My issue was with the `zip()` usage. For lists I know that it will stop short once one of the lists has run out of items, but I haven't seen it used this way to combine optional values. I'm assuming it only produces a result if all of the elements passed in are non-null (based on the prior code) but it still seems too clever IMO. IDK, maybe this is a common pattern I'm unaware of.
I've done a non trivial amount of functional programming and know what zip and map do but I can't off the top of my head work out how that example works.
`x.zip(y)` evaluates to `Option<(i32, i32)>`
Options can be mapped/zipped/“iterated” over (traversed might be a better word?).

So in this case it’s using that fact to form a tuple of non-null values whenever the option is not null, and then acting on that. I think it’s kinda neat, but I wouldn’t personally use zip in this case, I’d have gone with map or and_then depending on whether the output of my operation is T or Option<T>.

I'd prefer a match approach
As someone new to Rust, I look at the latter and see `.zip()` (apparently unrelated to python zip?), and then a lambda/block which intuitively feels like a heavyweight thing to use for adding (even though I'm like 90% sure the compiler doesn't make this heavyweight).

By comparison, the first one is straightforward and obvious. It's certainly kinda "ugly" in that it treats Options as very "dumb" things. But I don't need to read any docs or think about what's actually happening when I read the ugly version.

So TLDR: This reads a bit like "clever" code or code-golfing, which isn't always a bad thing, especially if the codebase is mature and contributors are expected to mentally translate between these versions with ease.

What you find "clever" or not is really a function of what you are most used to seeing. There are likely many folks who use combinators frequently who find them easier to read, myself included.

The first example, to me, is the worst of all worlds, if you want to be explicit use `match`. Otherwise, having a condition then using `unwrap` just feels like it's needlessly complicated for no reason... Just adding my subjective assessment to the bikeshed.

100%.

In the first example—the longer, tedious one—I have to look at the condition to make sure the resulting `unwrap`s never actually happen, and if I reason about it wrong I get an application panic.

    x.zip(y).map(|(a, b)| a + b )
The above is 100% clear, can obviously never panic, trivially produces optimal code, and is how you'd write the exact same operation to add elements between sets, arrays, or anything else iterable.
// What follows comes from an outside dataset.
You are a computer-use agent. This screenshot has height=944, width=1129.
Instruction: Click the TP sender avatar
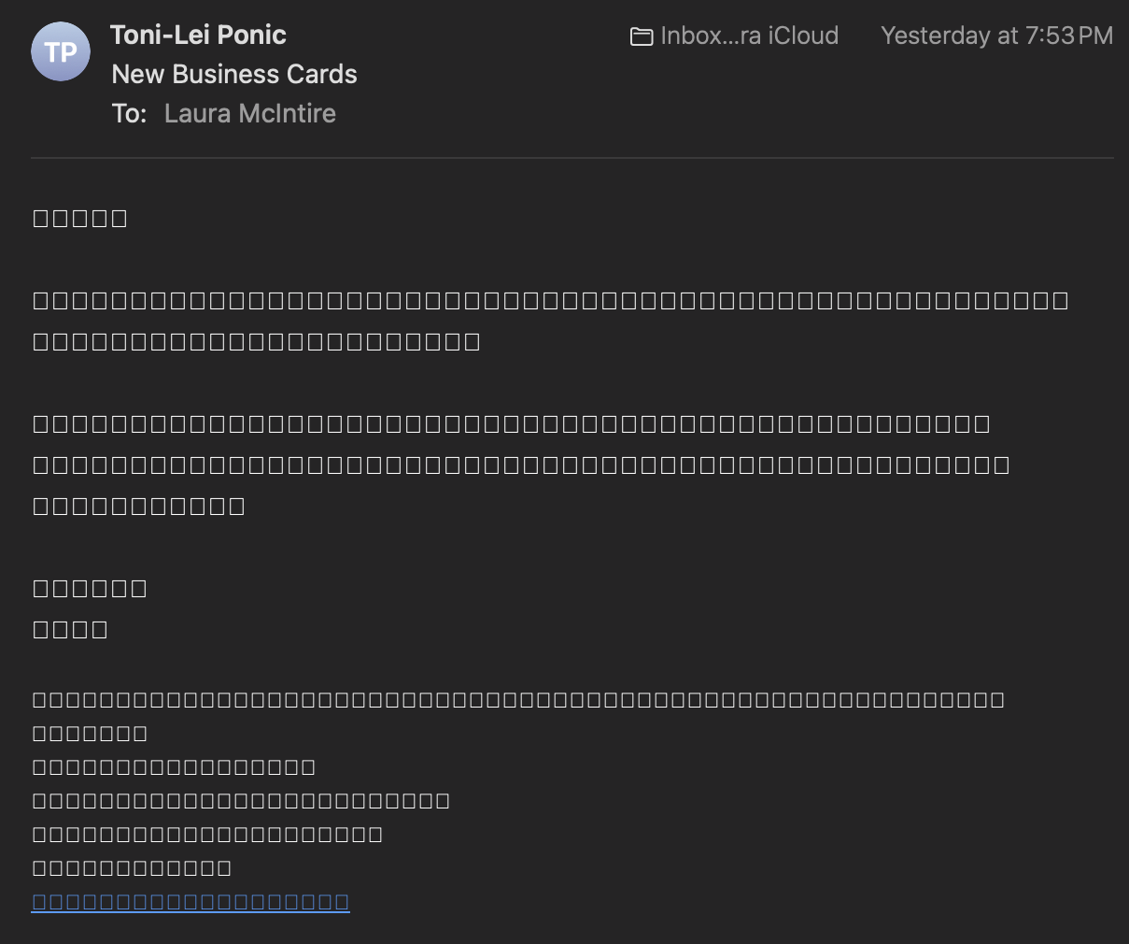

People act like the above requires a Ph.D. in Haskell when it really requires about fifteen minutes of playing around with basic functional concepts that are in at least half the popular programming languages these days. At which point you realize a ton of annoyingly tedious problems can be solved in one line of code that can be easily comprehended by anyone else who's done the same thing.
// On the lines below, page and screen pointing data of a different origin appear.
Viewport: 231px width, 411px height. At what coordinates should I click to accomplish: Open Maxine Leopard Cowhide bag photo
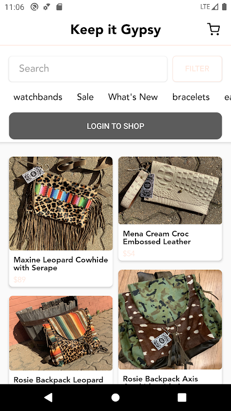[x=61, y=203]
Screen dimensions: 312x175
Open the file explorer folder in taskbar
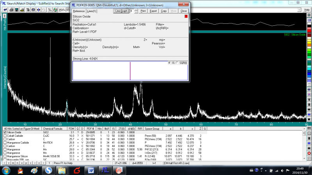click(x=62, y=170)
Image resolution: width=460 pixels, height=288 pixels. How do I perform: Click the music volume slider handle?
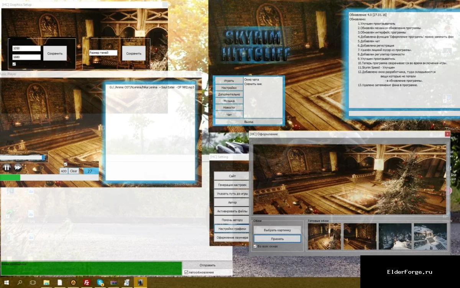click(x=44, y=157)
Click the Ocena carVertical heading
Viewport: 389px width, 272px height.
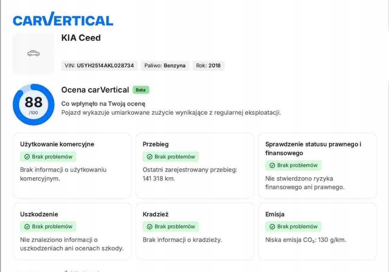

It's the same thing as driving on the highway. Anyone driving slower than you is an idiot, anyone driving faster than you is a maniac.

> (even though I'm like 90% sure the compiler doesn't make this heavyweight).

Yes, as of Rust 1.66, this function compiles to

  example::add:
      xor     edi, 1
      xor     edx, 1
      xor     eax, eax
      or      edx, edi
      sete    al
      lea     edx, [rsi + rcx]
      ret
It's the same zip, just think of an Option as being a list of length at most 1. [] = None, [1] = Some(1), etc.
It is kinda common pattern for some FP languages (Haskell), so it doesn’t seem too clever to me.
> So TLDR: This reads a bit like "clever" code or code-golfing, which isn't always a bad thing, especially if the codebase is mature and contributors are expected to mentally translate between these versions with ease.

You contradict yourself. You can’t deride it as “clever” (whatever the quotes mean) and then in the next breath say that it might be a practical style.

And yes, Rust code in the wild does look like this.